La légende des Afars

medium_Passage_des_Fouines.2.jpgUn curieux passage couvert qui ne porte pas de nom rejoint le pied de la montée du Savel à la rue Greffier-Chomel. Je l’ai baptisé « Passage des Afars » car il permet de se rendre au quartier des Fouines où habitent ces étranges personnages qu’il est possible de suivre à la trace dans toute l’Ardèche du nord.

Les Afars font partie de la grande famille des Elémentaux. Ils ont à peu près la taille d’un enfant de six ans ; ils sont tout noirs mais pas noirs de peau, non… noirs parce que couverts de poils de la tête aux pieds. Ils ont aussi de longues oreilles pointues et deux petits yeux pleins de malice grâce auxquels ils voient dans l’obscurité à la manière des chats.

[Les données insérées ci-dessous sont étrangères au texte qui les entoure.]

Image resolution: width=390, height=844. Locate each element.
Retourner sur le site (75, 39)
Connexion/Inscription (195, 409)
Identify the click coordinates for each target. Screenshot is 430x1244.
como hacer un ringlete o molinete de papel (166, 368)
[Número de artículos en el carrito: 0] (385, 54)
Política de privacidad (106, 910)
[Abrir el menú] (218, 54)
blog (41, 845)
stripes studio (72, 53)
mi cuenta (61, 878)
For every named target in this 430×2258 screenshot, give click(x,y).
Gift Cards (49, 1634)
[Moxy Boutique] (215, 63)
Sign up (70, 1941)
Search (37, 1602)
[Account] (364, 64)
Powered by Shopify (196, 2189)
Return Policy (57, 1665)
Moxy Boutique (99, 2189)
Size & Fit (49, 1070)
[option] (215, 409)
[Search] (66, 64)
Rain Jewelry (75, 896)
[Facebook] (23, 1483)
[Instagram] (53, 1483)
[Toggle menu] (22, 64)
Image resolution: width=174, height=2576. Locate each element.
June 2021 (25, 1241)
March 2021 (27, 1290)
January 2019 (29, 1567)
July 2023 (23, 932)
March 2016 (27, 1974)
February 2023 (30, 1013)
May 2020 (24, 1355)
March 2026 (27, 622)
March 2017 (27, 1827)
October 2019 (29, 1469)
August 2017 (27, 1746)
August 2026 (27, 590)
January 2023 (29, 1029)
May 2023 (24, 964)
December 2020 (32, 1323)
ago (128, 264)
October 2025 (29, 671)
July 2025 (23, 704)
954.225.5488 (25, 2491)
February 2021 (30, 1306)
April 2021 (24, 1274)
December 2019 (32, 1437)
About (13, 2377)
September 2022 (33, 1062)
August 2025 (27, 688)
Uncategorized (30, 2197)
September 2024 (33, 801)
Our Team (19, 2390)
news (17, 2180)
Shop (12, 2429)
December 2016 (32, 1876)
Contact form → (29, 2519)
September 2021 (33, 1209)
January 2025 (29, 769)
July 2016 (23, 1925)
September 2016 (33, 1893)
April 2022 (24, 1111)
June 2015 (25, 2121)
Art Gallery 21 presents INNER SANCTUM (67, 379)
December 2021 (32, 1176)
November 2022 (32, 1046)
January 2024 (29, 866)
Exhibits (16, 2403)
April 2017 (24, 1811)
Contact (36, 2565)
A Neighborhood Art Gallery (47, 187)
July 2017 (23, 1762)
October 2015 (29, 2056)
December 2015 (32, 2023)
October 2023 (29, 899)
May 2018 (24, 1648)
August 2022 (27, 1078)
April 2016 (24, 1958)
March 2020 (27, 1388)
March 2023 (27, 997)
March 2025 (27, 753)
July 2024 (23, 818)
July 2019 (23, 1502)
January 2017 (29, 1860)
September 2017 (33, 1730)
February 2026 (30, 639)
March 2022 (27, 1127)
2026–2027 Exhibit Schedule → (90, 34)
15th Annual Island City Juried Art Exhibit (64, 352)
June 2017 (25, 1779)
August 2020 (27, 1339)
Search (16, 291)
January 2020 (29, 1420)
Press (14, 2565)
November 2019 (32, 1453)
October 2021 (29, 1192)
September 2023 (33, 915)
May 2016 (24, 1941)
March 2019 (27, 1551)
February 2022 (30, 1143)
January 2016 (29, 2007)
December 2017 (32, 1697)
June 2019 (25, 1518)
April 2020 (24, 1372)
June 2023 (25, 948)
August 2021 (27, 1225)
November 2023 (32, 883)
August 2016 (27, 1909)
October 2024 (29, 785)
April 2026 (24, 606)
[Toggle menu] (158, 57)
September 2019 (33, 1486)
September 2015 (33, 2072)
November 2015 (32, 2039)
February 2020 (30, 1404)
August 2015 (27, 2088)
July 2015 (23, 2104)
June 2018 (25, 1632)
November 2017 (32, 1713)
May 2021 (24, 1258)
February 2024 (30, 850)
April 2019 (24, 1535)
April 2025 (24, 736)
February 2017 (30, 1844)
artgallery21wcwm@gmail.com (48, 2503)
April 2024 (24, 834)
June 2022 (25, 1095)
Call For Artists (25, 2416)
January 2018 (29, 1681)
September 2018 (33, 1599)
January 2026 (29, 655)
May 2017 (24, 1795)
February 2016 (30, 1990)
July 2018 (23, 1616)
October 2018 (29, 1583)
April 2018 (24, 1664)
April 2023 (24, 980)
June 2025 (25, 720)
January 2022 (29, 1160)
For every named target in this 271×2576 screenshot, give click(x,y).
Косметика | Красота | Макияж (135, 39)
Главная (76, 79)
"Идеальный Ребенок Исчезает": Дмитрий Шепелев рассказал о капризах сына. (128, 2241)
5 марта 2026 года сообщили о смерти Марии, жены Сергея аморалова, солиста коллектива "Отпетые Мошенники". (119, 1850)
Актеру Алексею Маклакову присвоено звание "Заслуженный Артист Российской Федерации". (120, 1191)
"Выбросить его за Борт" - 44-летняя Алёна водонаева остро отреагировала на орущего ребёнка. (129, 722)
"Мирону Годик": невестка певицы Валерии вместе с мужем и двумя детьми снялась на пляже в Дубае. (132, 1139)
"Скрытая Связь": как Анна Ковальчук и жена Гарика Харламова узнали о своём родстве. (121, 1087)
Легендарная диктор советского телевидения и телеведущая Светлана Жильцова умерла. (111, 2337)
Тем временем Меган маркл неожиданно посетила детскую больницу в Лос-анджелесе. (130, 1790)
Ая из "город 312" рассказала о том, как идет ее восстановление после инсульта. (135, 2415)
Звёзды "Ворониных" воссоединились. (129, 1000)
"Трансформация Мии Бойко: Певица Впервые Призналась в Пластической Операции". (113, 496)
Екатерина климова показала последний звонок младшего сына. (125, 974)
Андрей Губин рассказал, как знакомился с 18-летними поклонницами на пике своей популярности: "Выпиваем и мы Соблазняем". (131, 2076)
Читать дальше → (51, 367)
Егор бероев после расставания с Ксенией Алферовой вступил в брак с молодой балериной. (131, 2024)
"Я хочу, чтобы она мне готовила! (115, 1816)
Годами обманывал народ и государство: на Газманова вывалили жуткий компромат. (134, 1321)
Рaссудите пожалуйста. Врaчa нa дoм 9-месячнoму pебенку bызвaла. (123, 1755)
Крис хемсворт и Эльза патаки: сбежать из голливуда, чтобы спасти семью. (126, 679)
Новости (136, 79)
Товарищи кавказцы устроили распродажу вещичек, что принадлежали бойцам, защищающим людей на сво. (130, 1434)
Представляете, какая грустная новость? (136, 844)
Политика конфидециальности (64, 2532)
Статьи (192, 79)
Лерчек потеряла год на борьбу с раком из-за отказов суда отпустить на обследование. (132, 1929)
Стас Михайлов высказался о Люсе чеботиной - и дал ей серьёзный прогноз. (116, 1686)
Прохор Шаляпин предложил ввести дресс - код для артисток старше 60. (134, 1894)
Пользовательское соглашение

Les Afars habitent dans les grottes, les souterrains - les « bornes » ou les « tunes » comme on dit par chez nous – mais toujours près de l’eau et, à la nuit tombée, ils sortent en même temps que le ratapanard, le javagnau ou la gnauchoule.

Ils vont chaparder de la nourriture dans les champs, dans les jardins ou quelquefois même jusque dans les caves : du blé, des carottes, du choux, des raves, des truffoles, des pommes, des châtaignes…

Autrefois, ils avaient l’habitude de voler, à l’étendage, les langes des enfants salés c’est-à-dire baptisés.

Quand, sur leur chemin, ils rencontrent une vache qui passe la nuit dehors, ils vont la traire pour boire son lait puis ils lui tressent les poils de la queue !

Mais les Afars ne prennent que ce qu’il leur faut pour vivre ; ils savent se contenter de peu.

Les Afars peuvent être employés comme gardiens de trésors par les fées, les enchanteurs, les magiciens et même le Diable. Près de Saint-Julien-Vocance, au sommet du Chirat Blanc, ce sont eux qui gardent le « Peitel » d’or. Après le travail, pour se distraire, ils font des rondes endiablées autour des rochers.

Les Afars aiment aussi beaucoup faire des farces aux humains.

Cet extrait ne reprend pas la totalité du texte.